Um estudo recente sugere que o prucalopride, um medicamento utilizado para tratar a constipação, pode melhorar sintomas cognitivos em pacientes com histórico de depressão. A pesquisa, conduzida pela Universidade de Birmingham, mostra que o uso do fármaco resultou em melhor desempenho em testes de memória e atenção.
Estudo revela eficácia do prucalopride em testes cognitivos
A pesquisa, publicada na revista Psychological Medicine, foi liderada pela Dra. Angharad de Cates e envolveu 50 adultos que haviam se recuperado de episódios depressivos. Os participantes foram submetidos a um tratamento de 7 a 10 dias com prucalopride ou placebo.
Metodologia da pesquisa e perfil dos participantes
Os participantes foram selecionados com base em um histórico de depressão, tendo se recuperado por pelo menos seis meses antes do estudo.
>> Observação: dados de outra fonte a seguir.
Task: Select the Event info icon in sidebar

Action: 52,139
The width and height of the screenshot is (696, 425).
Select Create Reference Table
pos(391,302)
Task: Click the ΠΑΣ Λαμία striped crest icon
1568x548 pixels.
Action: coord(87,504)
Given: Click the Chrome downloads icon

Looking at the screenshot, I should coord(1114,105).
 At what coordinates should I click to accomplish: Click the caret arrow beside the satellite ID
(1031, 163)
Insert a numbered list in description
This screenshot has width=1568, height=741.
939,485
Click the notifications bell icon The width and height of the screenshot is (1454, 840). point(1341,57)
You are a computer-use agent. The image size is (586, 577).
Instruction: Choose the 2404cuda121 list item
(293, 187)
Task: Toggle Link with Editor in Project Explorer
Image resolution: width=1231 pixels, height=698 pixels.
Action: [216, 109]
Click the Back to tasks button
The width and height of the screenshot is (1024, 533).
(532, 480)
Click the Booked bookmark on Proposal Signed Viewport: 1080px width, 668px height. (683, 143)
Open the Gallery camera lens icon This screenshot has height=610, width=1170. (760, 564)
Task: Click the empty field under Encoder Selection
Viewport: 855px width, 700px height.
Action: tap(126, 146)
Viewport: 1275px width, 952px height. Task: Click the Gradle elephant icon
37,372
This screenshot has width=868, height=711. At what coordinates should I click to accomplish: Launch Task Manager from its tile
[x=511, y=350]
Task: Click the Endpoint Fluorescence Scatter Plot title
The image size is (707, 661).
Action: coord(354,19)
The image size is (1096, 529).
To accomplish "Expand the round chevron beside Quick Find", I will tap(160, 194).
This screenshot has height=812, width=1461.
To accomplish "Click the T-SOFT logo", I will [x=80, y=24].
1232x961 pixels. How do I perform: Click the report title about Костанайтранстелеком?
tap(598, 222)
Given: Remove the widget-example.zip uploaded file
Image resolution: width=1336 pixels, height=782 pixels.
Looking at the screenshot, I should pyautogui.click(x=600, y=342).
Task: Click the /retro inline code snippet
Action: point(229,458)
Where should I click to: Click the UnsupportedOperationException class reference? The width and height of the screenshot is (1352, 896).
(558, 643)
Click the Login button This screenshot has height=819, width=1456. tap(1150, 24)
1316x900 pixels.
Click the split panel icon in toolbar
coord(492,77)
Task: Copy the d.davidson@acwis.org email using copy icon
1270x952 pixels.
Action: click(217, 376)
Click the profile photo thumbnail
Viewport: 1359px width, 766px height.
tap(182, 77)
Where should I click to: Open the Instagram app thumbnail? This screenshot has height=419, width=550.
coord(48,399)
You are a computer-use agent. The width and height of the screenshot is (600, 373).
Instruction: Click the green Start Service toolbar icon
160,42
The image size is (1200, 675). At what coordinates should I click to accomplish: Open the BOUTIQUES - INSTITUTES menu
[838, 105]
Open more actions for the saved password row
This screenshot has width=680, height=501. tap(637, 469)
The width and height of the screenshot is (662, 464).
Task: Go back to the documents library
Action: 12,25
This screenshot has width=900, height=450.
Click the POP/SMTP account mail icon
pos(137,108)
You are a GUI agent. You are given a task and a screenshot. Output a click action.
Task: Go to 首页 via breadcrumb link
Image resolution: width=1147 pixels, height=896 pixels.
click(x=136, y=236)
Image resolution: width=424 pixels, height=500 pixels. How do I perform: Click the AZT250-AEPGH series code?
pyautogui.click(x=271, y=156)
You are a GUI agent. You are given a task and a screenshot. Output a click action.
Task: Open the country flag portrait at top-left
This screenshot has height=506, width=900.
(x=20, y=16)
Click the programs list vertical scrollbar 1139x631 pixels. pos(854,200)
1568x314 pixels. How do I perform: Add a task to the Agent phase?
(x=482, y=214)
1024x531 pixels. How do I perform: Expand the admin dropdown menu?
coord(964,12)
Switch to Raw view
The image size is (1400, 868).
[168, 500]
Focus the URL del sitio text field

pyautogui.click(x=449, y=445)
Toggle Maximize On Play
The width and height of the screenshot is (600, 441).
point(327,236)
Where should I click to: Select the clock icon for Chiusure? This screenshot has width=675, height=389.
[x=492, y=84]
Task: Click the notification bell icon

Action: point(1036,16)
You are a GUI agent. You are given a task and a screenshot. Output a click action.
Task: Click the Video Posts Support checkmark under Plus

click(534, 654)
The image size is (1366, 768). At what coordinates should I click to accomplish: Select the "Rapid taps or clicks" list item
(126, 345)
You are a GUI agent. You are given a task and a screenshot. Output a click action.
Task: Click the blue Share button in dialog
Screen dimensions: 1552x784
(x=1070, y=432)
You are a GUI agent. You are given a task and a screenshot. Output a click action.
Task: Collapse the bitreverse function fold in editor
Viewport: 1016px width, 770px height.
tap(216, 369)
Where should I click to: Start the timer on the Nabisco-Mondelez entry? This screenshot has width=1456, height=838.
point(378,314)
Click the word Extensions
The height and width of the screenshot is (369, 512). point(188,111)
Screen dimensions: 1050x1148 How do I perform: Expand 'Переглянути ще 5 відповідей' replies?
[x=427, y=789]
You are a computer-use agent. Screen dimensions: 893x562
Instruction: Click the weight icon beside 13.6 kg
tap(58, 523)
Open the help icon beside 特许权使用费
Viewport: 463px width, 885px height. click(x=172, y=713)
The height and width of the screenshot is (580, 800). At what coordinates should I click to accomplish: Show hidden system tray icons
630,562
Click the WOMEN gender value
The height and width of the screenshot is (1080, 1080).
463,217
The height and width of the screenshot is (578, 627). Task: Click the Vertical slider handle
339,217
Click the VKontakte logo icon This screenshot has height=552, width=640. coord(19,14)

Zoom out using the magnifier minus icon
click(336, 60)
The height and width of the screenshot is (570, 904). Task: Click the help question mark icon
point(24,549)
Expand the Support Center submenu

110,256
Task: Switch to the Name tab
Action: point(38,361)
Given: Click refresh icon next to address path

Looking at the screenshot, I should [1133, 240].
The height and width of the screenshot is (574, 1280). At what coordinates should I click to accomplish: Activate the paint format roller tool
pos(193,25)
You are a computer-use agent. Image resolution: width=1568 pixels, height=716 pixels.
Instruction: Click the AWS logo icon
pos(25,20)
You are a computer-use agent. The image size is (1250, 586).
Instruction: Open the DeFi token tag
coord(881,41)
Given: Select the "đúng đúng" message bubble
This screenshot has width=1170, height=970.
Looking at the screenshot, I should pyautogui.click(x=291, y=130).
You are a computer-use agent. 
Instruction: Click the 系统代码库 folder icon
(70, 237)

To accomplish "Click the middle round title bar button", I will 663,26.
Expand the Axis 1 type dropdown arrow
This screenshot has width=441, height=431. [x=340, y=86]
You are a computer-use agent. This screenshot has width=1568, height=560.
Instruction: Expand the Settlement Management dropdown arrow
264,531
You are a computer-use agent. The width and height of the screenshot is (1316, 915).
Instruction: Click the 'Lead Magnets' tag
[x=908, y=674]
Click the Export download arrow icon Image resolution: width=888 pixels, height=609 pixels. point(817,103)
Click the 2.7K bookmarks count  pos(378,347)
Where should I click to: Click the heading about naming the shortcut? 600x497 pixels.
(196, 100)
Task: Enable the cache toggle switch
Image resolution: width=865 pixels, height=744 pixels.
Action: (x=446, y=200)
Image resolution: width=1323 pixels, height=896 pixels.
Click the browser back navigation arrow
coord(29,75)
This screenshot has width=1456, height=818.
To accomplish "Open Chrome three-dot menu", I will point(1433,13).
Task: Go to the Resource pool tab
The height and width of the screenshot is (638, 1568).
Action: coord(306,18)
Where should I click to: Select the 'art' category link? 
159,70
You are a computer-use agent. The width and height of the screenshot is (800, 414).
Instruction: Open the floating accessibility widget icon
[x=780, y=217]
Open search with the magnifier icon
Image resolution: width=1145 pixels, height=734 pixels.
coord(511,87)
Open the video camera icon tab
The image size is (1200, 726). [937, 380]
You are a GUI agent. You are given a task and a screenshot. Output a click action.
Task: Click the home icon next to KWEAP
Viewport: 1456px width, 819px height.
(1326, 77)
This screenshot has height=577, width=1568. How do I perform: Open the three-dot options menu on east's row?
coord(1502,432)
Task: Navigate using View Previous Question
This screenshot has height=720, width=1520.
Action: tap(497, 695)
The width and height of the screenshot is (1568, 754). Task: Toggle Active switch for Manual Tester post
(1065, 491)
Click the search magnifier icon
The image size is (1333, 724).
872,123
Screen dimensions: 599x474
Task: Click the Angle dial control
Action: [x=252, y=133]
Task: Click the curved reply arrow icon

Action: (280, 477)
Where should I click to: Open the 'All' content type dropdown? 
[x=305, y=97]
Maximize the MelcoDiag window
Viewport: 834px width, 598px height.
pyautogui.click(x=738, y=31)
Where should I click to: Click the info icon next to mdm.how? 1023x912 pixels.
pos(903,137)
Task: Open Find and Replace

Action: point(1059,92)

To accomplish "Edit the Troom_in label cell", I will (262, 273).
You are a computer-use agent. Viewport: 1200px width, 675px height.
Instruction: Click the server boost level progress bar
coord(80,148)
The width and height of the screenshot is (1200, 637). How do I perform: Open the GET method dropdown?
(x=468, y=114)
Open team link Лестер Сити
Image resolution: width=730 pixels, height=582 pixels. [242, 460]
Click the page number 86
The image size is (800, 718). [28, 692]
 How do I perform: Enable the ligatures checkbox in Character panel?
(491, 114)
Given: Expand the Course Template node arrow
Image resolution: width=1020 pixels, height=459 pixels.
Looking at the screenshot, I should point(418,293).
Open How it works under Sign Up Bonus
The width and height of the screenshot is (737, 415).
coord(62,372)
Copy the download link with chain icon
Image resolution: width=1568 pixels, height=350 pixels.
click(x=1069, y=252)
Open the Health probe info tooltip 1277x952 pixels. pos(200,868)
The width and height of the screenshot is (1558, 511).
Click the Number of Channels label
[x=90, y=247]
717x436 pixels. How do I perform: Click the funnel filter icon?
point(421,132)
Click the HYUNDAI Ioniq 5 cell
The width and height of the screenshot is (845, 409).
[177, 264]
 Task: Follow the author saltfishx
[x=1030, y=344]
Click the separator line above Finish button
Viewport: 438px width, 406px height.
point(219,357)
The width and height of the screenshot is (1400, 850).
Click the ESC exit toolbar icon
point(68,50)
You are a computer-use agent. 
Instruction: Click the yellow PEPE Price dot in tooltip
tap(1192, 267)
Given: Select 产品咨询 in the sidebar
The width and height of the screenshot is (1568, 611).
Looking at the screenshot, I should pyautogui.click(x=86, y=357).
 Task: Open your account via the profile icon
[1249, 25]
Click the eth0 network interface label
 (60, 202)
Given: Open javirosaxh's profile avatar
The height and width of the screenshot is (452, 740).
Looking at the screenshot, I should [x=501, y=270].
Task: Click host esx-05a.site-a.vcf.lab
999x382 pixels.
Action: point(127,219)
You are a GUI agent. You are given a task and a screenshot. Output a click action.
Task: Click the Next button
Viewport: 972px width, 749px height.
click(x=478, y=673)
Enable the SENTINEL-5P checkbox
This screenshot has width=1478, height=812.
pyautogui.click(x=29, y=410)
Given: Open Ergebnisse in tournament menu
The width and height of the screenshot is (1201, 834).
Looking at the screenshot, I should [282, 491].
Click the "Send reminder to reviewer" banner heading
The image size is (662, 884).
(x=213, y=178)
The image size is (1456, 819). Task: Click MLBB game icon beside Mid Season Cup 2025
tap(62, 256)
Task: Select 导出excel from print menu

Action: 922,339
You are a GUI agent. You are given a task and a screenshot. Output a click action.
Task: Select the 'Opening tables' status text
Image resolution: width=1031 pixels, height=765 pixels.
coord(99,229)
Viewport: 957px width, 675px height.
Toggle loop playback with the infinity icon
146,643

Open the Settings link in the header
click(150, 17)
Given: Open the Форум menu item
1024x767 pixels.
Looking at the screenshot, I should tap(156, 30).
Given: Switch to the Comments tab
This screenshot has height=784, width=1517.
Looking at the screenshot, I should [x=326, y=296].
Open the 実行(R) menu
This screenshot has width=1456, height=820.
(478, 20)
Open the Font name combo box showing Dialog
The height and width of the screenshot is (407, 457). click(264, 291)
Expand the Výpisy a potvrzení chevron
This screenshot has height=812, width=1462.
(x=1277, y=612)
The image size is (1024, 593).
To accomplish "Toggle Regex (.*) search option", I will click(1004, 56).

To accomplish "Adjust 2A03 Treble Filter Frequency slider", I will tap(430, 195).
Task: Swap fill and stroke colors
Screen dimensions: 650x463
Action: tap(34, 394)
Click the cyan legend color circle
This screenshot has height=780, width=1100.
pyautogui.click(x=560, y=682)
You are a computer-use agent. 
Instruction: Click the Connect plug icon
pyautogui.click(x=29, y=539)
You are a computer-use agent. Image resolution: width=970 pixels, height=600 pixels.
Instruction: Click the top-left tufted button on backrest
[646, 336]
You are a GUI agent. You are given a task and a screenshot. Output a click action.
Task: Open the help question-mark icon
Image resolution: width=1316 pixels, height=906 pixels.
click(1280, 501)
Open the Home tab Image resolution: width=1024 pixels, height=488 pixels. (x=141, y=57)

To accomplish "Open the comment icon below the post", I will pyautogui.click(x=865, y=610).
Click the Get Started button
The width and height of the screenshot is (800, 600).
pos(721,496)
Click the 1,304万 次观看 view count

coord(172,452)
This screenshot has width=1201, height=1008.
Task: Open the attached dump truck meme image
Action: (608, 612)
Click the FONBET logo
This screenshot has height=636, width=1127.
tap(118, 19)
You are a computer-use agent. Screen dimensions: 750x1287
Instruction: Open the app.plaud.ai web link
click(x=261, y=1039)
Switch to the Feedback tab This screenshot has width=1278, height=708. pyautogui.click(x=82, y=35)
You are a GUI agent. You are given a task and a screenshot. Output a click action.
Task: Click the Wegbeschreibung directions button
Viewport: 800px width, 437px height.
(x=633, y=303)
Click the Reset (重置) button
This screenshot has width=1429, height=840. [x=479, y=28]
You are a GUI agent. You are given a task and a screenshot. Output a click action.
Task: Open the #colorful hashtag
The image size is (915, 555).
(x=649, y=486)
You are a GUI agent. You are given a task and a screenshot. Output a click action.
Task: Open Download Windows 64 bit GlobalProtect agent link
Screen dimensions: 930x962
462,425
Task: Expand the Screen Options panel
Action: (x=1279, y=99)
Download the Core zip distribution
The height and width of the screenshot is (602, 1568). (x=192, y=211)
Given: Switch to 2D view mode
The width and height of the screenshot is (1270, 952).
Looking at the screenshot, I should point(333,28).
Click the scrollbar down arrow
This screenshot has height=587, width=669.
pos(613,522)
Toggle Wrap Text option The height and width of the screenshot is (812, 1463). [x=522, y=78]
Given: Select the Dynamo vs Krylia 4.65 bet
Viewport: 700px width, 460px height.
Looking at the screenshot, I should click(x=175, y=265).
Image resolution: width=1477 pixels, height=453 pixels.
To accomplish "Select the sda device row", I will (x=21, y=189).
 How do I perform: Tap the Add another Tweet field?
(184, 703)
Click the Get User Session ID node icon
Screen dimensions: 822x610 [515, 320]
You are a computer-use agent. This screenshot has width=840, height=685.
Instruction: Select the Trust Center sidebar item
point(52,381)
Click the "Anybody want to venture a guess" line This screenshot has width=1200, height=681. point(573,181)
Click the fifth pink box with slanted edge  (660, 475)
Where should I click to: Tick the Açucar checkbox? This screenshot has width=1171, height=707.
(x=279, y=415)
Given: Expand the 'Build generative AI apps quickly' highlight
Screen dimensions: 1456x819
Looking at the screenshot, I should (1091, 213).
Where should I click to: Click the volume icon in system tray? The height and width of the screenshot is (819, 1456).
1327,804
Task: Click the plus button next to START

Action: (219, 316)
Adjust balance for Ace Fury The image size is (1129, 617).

Eles foram randomizados para receber 2mg de prucalopride ou um placebo. Antes e após o tratamento, foram realizados testes para avaliar funções executivas, memória de curto e longo prazo, e processamento emocional.
Resultados e implicações para o tratamento da depressão
Os resultados indicaram que os participantes que receberam prucalopride apresentaram melhor desempenho em testes cognitivos, com maior precisão e velocidade nas respostas. A pesquisa não registrou efeitos colaterais significativos, o que sugere que o medicamento pode ser uma opção viável para tratar problemas cognitivos associados à depressão.
Próximos passos na pesquisa sobre função cognitiva
Os pesquisadores, incluindo a professora Susannah Murphy da Universidade de Oxford, planejam continuar a investigação sobre o uso de agonistas do receptor 5-HT4 para melhorar a função cognitiva em pessoas com depressão. A expectativa é que esses estudos possam abrir novas possibilidades para o desenvolvimento de tratamentos mais eficazes.
Os achados deste estudo representam um avanço significativo na compreensão de como medicamentos já aprovados podem ser reavaliados para tratar condições mentais, ampliando as opções terapêuticas disponíveis para pacientes que enfrentam dificuldades cognitivas persistentes.